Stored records
__________________________________________________

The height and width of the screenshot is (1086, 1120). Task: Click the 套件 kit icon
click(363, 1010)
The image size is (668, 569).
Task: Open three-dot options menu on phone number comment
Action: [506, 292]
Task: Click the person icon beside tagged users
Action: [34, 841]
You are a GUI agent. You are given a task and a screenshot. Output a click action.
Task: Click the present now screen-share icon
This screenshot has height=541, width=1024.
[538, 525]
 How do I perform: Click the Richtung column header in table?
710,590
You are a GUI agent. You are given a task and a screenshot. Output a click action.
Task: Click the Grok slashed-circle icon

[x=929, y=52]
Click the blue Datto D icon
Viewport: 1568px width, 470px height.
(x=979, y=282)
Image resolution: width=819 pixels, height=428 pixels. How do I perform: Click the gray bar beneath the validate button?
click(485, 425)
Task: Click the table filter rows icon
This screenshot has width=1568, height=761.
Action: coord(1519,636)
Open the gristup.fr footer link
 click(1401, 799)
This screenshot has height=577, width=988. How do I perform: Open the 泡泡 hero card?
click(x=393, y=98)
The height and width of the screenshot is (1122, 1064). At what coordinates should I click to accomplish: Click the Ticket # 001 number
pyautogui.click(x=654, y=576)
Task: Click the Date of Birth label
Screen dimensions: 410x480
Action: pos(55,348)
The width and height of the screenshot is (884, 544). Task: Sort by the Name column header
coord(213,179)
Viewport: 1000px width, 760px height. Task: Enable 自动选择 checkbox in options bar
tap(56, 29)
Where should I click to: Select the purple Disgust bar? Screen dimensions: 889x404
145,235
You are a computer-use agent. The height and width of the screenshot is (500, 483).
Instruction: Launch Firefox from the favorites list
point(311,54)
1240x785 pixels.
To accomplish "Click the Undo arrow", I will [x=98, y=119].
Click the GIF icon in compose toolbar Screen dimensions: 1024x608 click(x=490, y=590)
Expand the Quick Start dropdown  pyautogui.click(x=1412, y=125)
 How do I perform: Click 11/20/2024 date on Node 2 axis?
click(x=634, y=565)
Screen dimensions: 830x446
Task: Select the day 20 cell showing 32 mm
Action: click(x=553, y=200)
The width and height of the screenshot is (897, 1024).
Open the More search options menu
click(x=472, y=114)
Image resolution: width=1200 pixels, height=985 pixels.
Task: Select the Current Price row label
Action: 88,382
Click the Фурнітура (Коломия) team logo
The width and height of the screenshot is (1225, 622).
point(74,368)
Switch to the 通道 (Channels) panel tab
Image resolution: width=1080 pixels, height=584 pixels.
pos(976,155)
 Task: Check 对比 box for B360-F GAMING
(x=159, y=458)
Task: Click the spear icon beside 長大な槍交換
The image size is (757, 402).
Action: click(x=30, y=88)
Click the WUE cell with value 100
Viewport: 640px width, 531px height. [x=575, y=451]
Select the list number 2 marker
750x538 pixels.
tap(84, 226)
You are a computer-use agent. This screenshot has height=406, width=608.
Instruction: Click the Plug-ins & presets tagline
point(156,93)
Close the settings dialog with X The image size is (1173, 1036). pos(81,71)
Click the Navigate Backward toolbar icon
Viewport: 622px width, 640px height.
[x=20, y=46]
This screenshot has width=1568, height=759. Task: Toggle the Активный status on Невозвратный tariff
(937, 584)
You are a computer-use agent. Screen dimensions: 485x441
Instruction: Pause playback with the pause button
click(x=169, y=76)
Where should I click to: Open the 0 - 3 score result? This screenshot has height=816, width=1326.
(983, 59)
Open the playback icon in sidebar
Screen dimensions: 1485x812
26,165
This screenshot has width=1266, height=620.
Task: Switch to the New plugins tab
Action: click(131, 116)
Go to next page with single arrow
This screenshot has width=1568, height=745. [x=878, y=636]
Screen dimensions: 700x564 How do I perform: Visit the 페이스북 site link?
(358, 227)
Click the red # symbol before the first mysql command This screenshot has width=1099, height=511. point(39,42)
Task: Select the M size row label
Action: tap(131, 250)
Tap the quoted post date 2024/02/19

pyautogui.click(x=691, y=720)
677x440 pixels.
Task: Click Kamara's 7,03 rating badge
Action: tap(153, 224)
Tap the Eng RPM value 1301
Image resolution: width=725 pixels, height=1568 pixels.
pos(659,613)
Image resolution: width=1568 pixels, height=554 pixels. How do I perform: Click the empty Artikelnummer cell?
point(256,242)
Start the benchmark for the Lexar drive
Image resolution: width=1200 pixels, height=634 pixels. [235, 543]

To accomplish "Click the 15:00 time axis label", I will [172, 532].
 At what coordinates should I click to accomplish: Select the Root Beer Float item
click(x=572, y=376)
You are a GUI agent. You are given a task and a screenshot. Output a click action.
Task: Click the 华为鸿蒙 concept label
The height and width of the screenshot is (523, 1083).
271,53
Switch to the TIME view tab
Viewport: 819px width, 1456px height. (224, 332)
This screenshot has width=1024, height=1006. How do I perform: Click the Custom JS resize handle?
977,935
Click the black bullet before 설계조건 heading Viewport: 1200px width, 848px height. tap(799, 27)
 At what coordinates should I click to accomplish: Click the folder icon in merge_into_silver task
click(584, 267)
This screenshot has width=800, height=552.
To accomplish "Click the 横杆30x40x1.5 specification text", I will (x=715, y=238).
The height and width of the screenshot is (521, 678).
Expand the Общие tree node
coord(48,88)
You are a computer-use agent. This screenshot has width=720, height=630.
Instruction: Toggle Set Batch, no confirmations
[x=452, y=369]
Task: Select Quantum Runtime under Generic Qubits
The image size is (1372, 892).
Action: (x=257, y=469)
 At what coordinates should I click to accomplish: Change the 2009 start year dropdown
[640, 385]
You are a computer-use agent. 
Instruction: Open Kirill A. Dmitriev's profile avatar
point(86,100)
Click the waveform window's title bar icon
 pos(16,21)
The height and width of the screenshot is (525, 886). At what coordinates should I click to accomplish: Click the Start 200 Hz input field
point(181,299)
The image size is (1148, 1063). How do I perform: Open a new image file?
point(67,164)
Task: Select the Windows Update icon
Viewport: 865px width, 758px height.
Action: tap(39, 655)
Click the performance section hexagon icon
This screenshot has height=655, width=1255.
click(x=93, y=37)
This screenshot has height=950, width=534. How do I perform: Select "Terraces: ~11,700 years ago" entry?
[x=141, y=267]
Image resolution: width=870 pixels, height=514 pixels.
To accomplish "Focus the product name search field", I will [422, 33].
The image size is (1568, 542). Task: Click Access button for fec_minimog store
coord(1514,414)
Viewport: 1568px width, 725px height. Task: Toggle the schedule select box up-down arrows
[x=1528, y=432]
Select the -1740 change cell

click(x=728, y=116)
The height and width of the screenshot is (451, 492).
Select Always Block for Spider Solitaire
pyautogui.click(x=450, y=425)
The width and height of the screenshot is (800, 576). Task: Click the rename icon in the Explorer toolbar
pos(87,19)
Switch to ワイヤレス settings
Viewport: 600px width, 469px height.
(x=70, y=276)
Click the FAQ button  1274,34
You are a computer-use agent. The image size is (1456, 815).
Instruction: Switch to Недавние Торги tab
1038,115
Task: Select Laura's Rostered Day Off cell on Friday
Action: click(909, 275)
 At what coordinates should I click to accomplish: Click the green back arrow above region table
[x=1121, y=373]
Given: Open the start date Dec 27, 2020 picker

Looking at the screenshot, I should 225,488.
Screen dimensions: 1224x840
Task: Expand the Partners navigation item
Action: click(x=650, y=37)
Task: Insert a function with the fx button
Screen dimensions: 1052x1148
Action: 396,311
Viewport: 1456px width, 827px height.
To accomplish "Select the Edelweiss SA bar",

__________________________________________________

What you have to do
Go through the data above and return each line containing the string "agent".

Solved exercise
You are a GUI agent. You are given a task and a screenshot. Output a click action.
You are a GUI agent. You are given a task and a screenshot. Output a click action.
You are a computer-use agent. The height and width of the screenshot is (500, 483).
You are a computer-use agent. This screenshot has height=406, width=608.
You are a computer-use agent. Screen dimensions: 485x441
You are a GUI agent. You are given a task and a screenshot. Output a click action.
You are a computer-use agent. This screenshot has width=720, height=630.
You are a computer-use agent. 
You are a computer-use agent. The image size is (1456, 815).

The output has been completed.